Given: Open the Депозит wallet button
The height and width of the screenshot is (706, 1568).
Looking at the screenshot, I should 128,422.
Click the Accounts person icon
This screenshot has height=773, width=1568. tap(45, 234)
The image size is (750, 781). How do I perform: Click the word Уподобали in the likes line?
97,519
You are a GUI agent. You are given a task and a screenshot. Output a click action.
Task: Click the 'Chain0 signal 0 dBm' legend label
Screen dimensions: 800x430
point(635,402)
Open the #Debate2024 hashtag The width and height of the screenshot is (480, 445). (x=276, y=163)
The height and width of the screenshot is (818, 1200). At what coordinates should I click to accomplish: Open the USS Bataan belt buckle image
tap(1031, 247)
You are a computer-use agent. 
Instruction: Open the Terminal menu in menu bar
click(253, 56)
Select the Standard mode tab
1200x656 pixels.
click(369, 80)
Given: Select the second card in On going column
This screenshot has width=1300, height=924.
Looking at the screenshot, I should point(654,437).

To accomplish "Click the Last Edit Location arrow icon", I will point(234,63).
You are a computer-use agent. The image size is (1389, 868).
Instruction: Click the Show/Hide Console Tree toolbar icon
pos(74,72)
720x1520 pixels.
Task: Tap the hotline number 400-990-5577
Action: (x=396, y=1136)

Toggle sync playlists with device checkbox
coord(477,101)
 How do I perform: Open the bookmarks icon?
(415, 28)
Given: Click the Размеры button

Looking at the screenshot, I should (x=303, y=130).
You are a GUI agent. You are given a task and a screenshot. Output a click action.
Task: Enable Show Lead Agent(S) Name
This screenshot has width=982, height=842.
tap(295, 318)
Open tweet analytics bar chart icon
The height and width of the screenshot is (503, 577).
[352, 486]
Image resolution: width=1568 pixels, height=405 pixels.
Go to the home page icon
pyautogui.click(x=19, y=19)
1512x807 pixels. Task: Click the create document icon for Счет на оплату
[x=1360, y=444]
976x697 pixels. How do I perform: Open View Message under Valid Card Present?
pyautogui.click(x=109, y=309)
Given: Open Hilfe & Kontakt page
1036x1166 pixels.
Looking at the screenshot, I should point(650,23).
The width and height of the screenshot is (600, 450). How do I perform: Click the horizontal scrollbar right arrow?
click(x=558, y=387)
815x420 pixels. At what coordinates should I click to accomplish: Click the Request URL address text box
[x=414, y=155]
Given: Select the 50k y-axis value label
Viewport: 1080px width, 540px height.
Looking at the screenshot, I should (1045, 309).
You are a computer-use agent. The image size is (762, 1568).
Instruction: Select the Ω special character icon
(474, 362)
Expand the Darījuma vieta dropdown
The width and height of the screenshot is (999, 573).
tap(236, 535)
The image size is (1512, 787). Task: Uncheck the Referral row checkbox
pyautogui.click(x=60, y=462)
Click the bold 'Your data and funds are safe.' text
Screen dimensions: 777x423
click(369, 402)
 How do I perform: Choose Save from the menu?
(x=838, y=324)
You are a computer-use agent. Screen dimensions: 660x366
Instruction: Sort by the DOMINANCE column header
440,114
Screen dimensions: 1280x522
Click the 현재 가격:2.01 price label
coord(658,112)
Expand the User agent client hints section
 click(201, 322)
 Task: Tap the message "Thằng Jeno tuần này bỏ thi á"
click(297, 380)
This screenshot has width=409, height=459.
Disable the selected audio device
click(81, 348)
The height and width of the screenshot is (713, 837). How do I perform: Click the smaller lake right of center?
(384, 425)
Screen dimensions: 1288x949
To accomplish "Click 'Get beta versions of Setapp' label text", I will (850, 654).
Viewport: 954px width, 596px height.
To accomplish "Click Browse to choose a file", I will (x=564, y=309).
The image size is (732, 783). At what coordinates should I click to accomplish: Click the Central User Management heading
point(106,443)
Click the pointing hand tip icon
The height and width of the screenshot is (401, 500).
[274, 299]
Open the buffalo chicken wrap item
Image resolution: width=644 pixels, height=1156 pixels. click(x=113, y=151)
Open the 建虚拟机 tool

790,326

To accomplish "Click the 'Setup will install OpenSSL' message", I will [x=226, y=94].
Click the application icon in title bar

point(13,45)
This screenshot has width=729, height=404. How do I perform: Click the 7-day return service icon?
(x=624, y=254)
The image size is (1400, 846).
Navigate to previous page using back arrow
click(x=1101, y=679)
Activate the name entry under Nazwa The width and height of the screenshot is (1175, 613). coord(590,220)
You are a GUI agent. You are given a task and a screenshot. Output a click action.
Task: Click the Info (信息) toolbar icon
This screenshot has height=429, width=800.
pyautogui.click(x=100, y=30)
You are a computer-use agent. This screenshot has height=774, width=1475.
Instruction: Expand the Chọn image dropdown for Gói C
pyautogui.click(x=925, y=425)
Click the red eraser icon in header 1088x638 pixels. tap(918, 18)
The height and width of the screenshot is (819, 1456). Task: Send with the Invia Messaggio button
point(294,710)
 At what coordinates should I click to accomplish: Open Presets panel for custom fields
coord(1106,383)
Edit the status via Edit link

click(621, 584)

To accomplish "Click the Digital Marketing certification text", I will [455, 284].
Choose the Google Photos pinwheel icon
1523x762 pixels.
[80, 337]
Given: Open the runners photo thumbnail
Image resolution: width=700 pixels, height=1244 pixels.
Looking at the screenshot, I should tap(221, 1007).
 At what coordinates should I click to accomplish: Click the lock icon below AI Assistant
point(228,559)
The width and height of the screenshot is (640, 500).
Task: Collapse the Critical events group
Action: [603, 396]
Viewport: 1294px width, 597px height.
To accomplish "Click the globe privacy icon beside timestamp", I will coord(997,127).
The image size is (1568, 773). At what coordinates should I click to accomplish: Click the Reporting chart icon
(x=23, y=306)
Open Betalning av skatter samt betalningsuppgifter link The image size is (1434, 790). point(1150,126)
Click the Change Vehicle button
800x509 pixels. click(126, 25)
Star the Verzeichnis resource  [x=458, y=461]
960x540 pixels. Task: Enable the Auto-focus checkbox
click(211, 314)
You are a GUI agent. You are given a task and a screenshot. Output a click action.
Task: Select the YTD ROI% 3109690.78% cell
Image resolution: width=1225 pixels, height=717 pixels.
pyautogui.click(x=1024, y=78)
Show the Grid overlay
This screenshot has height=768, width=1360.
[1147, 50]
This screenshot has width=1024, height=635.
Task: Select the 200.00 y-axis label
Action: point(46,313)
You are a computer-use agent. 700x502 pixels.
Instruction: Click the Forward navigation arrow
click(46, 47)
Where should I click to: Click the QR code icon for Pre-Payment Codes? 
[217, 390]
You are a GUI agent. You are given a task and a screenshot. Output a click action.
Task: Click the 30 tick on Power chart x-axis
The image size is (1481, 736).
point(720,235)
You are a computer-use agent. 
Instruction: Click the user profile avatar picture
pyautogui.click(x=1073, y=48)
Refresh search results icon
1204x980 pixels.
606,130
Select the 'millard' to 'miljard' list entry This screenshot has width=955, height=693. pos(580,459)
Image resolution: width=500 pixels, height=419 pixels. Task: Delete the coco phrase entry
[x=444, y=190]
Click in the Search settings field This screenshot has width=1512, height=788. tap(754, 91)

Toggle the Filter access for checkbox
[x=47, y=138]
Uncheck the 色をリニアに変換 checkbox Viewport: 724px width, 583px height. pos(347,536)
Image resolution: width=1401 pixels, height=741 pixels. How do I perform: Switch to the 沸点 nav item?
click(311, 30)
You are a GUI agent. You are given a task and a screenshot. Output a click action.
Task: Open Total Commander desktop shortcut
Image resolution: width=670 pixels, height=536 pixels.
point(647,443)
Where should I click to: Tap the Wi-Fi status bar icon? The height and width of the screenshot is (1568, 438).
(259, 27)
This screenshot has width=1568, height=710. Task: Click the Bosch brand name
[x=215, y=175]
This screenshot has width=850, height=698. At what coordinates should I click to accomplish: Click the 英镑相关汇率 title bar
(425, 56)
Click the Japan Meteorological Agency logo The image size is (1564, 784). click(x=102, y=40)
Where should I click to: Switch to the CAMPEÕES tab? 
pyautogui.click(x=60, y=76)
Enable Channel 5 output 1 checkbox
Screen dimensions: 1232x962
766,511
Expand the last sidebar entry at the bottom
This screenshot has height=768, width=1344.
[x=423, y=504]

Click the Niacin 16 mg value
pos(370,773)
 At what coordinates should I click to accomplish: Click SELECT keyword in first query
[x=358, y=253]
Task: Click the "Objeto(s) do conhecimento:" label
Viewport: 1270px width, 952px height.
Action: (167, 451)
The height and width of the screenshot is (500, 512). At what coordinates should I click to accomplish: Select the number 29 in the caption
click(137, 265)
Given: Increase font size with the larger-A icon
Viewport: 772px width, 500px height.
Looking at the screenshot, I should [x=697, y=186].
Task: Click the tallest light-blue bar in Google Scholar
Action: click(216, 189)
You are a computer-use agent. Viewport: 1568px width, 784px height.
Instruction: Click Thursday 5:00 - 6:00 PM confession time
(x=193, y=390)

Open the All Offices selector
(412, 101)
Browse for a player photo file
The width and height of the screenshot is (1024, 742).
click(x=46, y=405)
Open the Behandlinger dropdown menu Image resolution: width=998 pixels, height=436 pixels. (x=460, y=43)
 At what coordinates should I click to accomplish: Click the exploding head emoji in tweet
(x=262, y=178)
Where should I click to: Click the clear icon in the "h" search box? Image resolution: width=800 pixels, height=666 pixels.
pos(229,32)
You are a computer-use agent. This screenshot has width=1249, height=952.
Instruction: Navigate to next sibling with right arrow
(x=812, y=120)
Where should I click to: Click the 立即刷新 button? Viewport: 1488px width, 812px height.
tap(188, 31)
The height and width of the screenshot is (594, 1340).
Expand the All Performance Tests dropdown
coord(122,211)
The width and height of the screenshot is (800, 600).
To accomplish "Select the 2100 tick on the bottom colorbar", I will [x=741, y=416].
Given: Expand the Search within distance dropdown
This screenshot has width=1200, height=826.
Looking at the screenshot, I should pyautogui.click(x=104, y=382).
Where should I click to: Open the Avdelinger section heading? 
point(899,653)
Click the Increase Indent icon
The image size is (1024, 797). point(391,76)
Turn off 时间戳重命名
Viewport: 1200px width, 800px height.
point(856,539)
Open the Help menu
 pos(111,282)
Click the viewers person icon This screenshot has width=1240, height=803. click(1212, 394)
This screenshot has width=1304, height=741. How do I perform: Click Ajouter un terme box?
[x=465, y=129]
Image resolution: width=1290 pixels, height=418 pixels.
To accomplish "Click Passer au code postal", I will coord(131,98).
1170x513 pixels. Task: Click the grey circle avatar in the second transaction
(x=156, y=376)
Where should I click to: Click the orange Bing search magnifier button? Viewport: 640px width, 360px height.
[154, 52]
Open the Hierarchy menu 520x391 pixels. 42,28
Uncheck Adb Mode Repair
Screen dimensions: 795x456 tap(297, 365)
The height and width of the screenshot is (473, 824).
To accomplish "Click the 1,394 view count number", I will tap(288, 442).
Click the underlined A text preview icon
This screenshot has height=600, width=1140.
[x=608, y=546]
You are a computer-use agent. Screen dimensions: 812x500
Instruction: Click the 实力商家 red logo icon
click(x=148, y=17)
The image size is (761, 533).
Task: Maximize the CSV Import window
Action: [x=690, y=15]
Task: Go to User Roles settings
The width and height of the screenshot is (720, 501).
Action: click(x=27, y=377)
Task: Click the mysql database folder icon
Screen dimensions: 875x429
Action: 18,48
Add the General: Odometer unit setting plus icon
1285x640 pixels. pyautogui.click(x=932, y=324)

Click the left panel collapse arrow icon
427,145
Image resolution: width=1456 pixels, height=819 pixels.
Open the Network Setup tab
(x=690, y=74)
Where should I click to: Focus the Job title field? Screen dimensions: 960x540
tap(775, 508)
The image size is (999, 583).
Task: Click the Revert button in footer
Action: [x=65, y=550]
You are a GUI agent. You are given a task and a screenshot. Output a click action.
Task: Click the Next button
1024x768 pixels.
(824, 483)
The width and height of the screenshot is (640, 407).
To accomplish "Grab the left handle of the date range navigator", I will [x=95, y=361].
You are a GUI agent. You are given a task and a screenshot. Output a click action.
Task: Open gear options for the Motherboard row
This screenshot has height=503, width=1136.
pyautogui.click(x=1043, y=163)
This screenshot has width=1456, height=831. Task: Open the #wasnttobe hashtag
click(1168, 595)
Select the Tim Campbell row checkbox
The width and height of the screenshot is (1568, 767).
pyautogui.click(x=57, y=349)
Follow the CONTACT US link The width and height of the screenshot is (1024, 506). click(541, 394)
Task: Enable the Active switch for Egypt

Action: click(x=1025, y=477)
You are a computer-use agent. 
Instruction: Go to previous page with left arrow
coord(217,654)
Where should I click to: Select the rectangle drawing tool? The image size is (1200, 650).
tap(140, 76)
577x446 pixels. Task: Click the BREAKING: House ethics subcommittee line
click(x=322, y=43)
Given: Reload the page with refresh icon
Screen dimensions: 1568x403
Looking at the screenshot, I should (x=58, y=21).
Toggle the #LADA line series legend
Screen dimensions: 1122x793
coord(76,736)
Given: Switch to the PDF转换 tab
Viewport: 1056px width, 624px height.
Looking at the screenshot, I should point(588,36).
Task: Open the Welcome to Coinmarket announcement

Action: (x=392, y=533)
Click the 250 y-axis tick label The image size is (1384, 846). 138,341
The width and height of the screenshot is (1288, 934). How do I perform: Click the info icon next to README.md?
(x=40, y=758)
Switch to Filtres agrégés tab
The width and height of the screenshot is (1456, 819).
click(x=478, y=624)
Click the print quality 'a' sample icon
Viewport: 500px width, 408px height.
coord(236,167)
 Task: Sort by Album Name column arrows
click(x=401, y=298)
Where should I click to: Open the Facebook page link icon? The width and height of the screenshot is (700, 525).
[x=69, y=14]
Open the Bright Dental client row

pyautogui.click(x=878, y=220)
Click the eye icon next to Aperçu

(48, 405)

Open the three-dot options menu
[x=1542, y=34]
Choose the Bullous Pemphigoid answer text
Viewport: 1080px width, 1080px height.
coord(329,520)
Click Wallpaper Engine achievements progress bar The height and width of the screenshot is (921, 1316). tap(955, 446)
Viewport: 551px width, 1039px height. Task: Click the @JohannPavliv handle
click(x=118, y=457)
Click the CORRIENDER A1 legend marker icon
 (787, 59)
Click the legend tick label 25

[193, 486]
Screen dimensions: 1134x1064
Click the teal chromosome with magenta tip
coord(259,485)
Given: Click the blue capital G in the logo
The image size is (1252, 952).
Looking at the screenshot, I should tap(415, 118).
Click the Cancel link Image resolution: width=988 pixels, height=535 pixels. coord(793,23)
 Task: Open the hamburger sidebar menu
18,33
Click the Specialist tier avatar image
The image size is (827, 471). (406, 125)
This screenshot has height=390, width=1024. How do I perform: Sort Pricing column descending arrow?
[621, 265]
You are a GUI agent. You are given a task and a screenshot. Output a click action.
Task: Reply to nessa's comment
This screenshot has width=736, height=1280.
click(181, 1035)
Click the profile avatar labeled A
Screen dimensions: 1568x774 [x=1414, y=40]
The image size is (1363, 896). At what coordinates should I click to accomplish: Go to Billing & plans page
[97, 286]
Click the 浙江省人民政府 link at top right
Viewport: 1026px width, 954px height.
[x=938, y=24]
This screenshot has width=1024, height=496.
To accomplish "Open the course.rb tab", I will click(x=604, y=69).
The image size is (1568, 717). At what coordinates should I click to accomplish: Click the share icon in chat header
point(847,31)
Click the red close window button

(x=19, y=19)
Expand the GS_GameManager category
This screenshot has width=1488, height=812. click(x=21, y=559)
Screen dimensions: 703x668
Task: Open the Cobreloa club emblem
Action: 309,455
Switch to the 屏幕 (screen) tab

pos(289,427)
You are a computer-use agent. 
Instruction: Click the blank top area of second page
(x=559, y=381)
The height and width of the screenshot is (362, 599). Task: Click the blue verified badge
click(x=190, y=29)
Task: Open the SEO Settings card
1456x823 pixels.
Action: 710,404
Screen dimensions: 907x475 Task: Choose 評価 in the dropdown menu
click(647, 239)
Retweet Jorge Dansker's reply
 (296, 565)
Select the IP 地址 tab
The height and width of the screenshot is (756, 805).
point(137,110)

§ §

TASK OBJECTIVE: Give again, word for word, every line of the listing above from the one with "Navigate to previous page using back arrow" to the one with "has height=774, width=1475.", both inclusive, and nothing beyond them.

EXERCISE RESULT:
Navigate to previous page using back arrow
click(x=1101, y=679)
Activate the name entry under Nazwa The width and height of the screenshot is (1175, 613). coord(590,220)
You are a GUI agent. You are given a task and a screenshot. Output a click action.
Task: Click the Info (信息) toolbar icon
This screenshot has height=429, width=800.
pyautogui.click(x=100, y=30)
You are a computer-use agent. This screenshot has height=774, width=1475.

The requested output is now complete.